Yakın ama uzaktaki insan bu hikayenin sonunu okurken beni aynı zamanda fsrklı sonlar düşündüren kadın sana diyecek o kadar çok şey var kiiiii...

Aslısın dedi ki...

Bilge, bir bilge doğru demiş galiba.

Aslısın dedi ki...

Betül, yakın ama uzaktaki insanım değil mi:) Ama olsun beni seviyorsun işte:) Yazsana o farklı sonları sen de, okuyalım.

Karōshi dedi ki...

Çok güzel çok özel ve çok doğru hikaye:) Tanıdık da:)

Sibel dedi ki...

Bu hikaye uyduruk muyduruk ama o kadar da gerçek ki!
Bir yanda özgürlüğünü isteyen ile diğer yanda hapsetmek isteyip bunu başaramayan. Hapsedilmek istemediğine göre karşıdaki, zaten kimse beceremez onu hapsetmeyi.
Ah dedim, ah!

Aslısın dedi ki...

Zuihitsu, teşekkür ederim:)

Sibel, uyduruk murduruk ama yaşananlardan da bir şeyler oluyor, başkaları, kendim, ben, sen, onlar...
Ah deme, hayat güze dedik ya.

deli fadik dedi ki...

şimdi ben desem ki bu hikaye benim hikayem:))) bence yazmaya devam et, bakalım hikaye nereye kadar tutacak. tutmadığı yerde, ben kendiminkini yazarım ona göree

Adsız dedi ki...

Çok güzel bir yazı olmuş..
İnsan düşünmeden duramıyor..
Neden insanlar karşısındaki kişiyi hep sahip oldukları bir meta gibi görürler ki?
Sadece kendilerinin olsun ve ne zaman nerde isterlerse, o zaman, orada durmasını beklerler..
İlişkilerin çoğunun her iki taraf da çok sevdiği halde, bir tarafın aşırı anlamsız baskısı yüzünden bittiğini hiç kimse farkedemiyor mu?

Adsız dedi ki...

Tebrikler, çok güzel bir yazı olmuş :)

Aslısın dedi ki...

deli fadik, sen başla bence kendi hikayene zira bu hikayenin sonu bu valla:))

Cem, teşekkür ederim. Bu galiba karşılıklı senin dediğin karşılıklı güven sağlanmış ve kendine güvenli insanların arasında yaşanacak sağlıklı bir ilişki olabilir. Ama eşya gibi sahiplenme durumu, iki kişinin de bazı arızalarından kaynaklanıyor diye düşünüyorum.

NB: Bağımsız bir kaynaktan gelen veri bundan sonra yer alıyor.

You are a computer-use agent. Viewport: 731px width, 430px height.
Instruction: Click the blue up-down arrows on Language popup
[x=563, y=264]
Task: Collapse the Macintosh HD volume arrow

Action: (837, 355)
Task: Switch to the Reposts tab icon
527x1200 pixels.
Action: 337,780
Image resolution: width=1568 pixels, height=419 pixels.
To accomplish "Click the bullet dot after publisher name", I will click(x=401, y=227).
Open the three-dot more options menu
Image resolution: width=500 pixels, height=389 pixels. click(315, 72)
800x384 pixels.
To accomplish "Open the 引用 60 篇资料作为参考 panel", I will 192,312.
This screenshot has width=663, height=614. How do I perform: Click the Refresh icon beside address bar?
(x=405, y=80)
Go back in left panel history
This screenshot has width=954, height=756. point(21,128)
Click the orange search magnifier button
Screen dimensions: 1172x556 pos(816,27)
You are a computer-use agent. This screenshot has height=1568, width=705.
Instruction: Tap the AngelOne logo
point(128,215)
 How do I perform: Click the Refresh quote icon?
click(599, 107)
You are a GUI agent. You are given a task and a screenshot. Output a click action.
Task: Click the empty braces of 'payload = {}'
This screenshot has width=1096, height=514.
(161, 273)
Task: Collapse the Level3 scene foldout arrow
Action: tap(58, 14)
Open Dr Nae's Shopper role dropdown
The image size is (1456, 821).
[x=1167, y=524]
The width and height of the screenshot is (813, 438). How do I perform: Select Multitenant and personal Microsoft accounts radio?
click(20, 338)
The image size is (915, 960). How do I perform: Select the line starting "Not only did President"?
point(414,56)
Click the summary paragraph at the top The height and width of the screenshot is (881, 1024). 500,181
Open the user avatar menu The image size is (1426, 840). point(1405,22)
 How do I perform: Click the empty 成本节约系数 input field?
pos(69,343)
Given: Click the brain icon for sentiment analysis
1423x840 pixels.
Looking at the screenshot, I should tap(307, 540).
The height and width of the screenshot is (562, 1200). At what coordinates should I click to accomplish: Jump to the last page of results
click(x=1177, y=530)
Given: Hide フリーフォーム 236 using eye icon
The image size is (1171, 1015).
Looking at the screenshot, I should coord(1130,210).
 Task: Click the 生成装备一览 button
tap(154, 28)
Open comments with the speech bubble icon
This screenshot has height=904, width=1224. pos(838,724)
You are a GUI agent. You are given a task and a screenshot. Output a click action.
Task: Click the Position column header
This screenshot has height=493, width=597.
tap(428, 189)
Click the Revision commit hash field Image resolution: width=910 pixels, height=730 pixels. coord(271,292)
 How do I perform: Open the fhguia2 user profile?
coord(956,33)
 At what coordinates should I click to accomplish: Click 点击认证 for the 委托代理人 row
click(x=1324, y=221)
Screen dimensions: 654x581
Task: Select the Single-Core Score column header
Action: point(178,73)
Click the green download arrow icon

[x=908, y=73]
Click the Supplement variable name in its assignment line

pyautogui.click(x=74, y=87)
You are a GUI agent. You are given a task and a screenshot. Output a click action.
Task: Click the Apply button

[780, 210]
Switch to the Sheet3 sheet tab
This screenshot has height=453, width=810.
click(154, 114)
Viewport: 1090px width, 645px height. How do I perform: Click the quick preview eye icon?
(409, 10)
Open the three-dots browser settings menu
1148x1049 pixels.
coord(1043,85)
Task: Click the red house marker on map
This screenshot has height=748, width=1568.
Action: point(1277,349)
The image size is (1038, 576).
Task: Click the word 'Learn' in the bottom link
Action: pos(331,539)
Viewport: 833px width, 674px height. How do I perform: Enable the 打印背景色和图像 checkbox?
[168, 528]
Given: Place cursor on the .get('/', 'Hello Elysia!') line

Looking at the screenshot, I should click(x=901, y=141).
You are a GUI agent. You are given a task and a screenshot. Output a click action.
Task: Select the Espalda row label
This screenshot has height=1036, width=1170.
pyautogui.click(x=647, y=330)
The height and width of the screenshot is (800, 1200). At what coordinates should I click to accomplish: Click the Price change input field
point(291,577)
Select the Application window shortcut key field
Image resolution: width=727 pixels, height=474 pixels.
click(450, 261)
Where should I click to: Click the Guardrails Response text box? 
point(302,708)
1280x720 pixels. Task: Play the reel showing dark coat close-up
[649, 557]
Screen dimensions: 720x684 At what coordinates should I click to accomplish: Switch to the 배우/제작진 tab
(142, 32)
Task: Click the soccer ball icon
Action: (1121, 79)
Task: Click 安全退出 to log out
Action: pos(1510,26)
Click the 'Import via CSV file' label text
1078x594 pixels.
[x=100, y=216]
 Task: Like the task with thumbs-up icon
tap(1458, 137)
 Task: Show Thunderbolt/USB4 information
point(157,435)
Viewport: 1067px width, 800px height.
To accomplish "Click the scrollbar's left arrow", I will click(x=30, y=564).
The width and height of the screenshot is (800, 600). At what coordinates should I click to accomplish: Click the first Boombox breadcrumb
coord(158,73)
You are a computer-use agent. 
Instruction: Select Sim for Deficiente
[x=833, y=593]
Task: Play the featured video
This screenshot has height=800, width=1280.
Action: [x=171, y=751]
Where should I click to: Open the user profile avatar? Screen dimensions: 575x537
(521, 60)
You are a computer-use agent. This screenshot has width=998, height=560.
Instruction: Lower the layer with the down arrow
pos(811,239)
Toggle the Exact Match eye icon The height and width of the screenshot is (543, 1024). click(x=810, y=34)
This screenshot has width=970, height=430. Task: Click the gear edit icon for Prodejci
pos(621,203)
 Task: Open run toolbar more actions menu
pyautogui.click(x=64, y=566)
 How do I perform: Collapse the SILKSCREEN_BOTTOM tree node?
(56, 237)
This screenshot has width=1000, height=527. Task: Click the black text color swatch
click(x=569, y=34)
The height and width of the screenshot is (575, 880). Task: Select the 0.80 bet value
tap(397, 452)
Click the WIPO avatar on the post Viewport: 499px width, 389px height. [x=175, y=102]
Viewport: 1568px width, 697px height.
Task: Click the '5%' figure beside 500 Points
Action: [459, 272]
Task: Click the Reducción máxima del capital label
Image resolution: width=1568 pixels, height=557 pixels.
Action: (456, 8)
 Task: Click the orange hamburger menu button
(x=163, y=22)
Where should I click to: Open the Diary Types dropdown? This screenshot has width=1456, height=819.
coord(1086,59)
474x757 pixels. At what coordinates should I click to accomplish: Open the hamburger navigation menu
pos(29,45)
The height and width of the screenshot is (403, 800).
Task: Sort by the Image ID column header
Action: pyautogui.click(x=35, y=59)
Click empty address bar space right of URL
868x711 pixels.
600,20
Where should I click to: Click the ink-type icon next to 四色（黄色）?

Hayatın süs payı,sağol beğenmene sevindim.

Miles Of Style dedi ki...

even though i can't read turkish i love to come by and check out the cute illustrations u put up here...one of the classic examples where communication isn't restricted to language is this :)

Aslısın dedi ki...

Miles of style, You're right about communication. I wish I could draw like this and express myself by drawing:)

Stil Direktoru dedi ki...

Yavrum ya ne kadar güzel ifade biçimidir ne kuvvetli bir kalemdir bu. Sıkılmadan okudum valla yüreğine sağlık.

Aslısın dedi ki...

Edacım, ne şahane iltifatlar yahu, sağolasın, varolasın...

aslı hayvanı dedi ki...

gerçek sandım lan! :)

Aslısın dedi ki...

adaş, gerçeği yazmak yemez be:))

HerbiRenk dedi ki...

henüz fırsat buldum hikayenin devamını okumaya:) unutmadım yani;) hikayenin sonu Oscar Wilde'ın şiirine benzemiş Herkes öldürür sevdiğini... Öldürmemek için gitmeyi seçmiş bir kadının öyküsü çok güzel.

arkası yarına devam mı?

aslı hayvanı dedi ki...

ayakta alkışladım valla cesaretinden ötürü :)

ancak gerçek sanıldığına göre pek gözer olmuş bu yazı. ayrıca birincisi de varmış, ben kaçırmışım.

ABSOLUT - eklektik dedi ki...

çok güzel mesajlı bır son yazmıssın hıkayeye, çok güzel olmuş.nıce mesajlı hıkayelere dıyeyım:)

Aslısın dedi ki...

herbirenk, çok teşekkür ederim. Başka bir hikaye yazarım elbet, arkası yarın disiplinim olur mu ondan emin değilim işte:)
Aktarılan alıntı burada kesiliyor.